» The task
In the records below, begin at the line that has "Click the Kindergarten" and stop after the line that has "Viewport: 1388px width, 423px height."; quote those lines verbatim and nothing more.

» The data
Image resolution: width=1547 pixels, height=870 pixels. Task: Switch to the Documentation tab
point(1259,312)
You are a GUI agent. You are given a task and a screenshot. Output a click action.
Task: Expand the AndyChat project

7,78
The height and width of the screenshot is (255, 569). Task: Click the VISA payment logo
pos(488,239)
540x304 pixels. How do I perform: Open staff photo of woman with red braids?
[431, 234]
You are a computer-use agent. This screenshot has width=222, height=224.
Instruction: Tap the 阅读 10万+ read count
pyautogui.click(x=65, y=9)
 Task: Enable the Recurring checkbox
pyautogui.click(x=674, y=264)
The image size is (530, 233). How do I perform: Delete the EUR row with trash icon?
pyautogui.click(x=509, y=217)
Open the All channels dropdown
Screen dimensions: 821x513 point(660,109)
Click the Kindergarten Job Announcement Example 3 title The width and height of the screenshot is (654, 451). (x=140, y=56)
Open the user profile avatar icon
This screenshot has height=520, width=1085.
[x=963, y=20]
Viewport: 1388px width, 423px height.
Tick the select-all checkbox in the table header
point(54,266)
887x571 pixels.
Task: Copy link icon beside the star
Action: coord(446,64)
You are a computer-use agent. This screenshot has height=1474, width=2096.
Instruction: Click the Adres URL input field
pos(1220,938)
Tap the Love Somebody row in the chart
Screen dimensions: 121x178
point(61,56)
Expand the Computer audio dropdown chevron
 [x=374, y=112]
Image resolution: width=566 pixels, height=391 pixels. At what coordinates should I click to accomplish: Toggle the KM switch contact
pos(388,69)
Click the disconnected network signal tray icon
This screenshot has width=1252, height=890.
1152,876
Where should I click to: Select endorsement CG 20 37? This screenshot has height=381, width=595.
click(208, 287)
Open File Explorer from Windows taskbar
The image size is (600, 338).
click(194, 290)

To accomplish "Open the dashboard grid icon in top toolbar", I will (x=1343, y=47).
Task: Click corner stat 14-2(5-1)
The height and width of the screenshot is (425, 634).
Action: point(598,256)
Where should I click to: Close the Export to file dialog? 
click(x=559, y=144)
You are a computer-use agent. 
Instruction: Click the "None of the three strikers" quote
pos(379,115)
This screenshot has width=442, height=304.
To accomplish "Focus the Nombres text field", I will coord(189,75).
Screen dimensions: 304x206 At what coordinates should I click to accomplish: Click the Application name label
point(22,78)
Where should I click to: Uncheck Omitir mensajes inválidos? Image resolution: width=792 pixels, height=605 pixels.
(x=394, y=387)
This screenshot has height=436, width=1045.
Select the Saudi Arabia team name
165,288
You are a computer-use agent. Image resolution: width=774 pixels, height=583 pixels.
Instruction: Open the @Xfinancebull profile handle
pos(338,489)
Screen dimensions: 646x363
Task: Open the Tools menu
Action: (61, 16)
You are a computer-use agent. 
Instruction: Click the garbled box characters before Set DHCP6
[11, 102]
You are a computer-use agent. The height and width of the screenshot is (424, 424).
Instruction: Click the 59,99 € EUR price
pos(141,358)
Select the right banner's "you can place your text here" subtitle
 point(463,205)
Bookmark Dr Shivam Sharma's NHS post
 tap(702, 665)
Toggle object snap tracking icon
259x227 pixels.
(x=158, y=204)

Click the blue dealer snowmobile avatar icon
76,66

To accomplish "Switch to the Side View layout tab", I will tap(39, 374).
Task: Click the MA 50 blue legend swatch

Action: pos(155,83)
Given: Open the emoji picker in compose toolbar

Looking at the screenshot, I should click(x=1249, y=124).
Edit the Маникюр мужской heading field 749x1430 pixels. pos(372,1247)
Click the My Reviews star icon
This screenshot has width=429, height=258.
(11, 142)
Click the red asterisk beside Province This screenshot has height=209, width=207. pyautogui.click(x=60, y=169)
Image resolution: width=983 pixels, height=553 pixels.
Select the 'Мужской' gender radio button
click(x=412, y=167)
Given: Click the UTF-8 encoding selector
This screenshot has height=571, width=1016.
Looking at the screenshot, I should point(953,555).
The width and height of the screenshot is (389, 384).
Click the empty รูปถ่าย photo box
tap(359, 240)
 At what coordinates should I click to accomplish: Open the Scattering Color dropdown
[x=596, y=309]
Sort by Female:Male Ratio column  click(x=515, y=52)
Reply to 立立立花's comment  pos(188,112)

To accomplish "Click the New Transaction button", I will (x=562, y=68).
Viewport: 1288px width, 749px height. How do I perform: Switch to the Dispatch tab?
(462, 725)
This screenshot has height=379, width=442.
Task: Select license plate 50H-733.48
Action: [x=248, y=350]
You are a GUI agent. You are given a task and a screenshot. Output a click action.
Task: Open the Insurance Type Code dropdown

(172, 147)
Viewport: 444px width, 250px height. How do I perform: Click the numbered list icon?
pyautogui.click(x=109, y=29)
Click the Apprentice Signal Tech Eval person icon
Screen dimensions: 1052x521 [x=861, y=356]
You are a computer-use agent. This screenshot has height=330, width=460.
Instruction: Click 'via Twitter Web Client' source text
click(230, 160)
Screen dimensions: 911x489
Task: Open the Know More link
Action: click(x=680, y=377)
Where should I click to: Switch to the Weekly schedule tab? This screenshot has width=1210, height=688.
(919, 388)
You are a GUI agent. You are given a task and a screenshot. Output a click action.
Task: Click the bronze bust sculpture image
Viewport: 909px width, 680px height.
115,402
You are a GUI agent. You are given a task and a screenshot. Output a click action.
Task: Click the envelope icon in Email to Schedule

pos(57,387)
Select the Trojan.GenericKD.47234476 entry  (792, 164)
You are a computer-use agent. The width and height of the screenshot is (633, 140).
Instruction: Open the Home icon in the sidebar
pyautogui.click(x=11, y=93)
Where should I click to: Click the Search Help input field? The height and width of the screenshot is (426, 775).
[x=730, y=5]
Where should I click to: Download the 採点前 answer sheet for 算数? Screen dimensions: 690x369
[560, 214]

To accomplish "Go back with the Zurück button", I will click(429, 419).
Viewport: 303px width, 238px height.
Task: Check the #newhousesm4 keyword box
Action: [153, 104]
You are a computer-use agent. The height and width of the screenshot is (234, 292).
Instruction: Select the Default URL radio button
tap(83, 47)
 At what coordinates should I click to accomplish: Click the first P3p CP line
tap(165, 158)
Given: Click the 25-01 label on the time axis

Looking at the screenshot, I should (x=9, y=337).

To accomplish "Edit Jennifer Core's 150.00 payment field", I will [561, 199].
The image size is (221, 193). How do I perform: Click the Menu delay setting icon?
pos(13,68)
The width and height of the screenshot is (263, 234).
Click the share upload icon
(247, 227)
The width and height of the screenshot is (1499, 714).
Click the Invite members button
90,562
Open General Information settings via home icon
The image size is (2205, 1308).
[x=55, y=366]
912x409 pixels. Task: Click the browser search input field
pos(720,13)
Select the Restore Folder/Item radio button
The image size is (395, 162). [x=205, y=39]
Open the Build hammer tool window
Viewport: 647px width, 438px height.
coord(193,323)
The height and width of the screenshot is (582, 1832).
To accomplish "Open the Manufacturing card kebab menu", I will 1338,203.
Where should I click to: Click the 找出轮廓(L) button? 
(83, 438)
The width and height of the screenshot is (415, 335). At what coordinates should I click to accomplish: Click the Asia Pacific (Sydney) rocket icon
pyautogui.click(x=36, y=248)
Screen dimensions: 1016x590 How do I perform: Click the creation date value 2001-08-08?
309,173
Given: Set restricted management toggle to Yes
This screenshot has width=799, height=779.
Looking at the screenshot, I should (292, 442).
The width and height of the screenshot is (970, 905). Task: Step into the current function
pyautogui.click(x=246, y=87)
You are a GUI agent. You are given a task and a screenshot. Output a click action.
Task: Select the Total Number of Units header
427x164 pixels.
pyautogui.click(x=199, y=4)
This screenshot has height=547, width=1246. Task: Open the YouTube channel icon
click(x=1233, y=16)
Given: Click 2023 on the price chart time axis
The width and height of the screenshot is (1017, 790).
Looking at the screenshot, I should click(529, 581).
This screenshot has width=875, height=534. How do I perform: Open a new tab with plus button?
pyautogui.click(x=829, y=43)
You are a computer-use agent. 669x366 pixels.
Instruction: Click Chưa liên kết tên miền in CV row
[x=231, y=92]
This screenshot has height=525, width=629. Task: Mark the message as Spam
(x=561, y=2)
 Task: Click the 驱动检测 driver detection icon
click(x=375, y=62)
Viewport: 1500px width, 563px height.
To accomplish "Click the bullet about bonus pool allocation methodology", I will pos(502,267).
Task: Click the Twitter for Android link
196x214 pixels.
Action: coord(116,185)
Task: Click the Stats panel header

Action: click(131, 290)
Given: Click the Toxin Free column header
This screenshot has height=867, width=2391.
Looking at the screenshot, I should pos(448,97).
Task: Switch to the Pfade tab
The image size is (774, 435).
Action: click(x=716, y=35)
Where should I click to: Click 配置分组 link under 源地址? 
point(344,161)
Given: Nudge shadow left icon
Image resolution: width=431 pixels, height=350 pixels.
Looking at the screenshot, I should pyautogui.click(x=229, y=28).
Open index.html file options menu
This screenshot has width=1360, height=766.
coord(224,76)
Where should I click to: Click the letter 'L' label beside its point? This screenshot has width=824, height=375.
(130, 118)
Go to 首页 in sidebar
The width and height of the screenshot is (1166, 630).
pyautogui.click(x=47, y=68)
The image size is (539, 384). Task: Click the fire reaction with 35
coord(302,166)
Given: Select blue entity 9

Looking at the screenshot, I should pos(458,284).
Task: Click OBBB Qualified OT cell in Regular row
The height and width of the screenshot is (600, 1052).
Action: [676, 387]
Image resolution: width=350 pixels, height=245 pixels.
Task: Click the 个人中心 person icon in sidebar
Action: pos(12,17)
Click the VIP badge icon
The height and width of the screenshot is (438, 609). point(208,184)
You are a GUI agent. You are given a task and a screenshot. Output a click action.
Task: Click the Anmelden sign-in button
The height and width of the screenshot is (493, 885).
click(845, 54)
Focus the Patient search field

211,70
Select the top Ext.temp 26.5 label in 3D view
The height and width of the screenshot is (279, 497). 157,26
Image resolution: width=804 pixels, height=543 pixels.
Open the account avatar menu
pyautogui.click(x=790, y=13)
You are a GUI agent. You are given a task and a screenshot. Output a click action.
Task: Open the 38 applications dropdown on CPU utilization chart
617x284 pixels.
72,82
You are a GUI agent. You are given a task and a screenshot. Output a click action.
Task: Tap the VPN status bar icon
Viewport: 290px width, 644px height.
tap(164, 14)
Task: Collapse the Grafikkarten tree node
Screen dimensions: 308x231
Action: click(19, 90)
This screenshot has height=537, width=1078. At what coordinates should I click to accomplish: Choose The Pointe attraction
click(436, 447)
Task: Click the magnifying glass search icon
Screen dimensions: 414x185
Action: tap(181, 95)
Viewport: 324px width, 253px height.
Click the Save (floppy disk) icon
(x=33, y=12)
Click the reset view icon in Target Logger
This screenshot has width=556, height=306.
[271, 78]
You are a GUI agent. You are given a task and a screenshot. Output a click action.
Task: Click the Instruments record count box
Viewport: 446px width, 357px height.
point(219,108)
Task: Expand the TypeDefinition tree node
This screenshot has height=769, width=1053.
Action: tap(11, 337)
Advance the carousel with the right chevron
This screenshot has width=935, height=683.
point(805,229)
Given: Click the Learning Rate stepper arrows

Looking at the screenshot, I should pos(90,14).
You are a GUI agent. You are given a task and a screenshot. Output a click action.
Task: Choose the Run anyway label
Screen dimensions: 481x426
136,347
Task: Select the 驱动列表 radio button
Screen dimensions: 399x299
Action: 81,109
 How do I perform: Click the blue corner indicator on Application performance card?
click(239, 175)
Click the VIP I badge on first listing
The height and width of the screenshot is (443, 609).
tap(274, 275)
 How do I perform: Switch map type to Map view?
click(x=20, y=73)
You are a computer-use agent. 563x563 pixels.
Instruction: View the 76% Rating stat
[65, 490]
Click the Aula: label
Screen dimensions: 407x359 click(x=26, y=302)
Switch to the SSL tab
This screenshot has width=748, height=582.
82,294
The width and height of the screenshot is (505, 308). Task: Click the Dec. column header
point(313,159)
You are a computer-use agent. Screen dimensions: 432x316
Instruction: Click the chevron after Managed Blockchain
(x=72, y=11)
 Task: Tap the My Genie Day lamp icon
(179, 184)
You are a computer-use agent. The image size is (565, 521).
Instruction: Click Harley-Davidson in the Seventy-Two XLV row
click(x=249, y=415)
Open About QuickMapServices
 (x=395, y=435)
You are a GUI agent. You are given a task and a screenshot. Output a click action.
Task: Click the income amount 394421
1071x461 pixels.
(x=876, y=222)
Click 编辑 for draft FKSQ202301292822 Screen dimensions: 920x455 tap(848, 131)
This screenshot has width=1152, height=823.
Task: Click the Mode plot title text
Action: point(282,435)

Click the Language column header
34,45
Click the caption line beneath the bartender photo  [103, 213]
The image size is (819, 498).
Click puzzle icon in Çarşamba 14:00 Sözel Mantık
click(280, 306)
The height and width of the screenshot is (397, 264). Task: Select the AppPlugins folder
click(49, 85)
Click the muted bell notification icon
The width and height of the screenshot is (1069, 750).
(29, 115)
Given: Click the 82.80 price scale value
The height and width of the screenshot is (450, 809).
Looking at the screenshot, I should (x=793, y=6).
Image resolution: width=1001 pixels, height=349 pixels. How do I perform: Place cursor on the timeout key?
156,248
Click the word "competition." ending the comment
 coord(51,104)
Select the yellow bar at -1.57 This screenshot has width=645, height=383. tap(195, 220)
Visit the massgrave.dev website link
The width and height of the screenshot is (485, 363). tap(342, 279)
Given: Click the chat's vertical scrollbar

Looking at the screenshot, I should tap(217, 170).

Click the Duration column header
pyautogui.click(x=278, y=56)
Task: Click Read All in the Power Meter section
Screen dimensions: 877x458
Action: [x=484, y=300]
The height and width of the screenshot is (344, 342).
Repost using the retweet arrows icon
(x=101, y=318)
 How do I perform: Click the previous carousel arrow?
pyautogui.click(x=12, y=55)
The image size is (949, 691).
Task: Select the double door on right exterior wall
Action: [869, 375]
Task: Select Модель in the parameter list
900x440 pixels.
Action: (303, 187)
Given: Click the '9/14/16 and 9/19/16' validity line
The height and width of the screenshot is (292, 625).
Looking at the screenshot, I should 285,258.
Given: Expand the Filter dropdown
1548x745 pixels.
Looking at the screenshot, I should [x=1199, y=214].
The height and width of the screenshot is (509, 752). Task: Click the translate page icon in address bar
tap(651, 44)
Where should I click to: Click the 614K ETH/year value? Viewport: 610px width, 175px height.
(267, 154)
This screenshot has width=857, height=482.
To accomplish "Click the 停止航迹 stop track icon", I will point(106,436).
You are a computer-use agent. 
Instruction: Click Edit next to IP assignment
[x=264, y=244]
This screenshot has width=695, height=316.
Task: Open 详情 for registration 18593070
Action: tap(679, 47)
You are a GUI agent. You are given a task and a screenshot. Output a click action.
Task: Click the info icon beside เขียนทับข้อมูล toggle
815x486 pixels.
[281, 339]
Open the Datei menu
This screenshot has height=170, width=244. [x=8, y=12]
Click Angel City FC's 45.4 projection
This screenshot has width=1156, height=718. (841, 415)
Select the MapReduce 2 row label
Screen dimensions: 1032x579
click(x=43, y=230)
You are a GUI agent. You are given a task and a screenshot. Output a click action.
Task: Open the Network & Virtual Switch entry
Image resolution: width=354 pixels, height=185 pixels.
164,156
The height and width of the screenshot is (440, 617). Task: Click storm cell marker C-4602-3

» Task result
Click the Kindergarten Job Announcement Example 3 title The width and height of the screenshot is (654, 451). (x=140, y=56)
Open the user profile avatar icon
This screenshot has height=520, width=1085.
[x=963, y=20]
Viewport: 1388px width, 423px height.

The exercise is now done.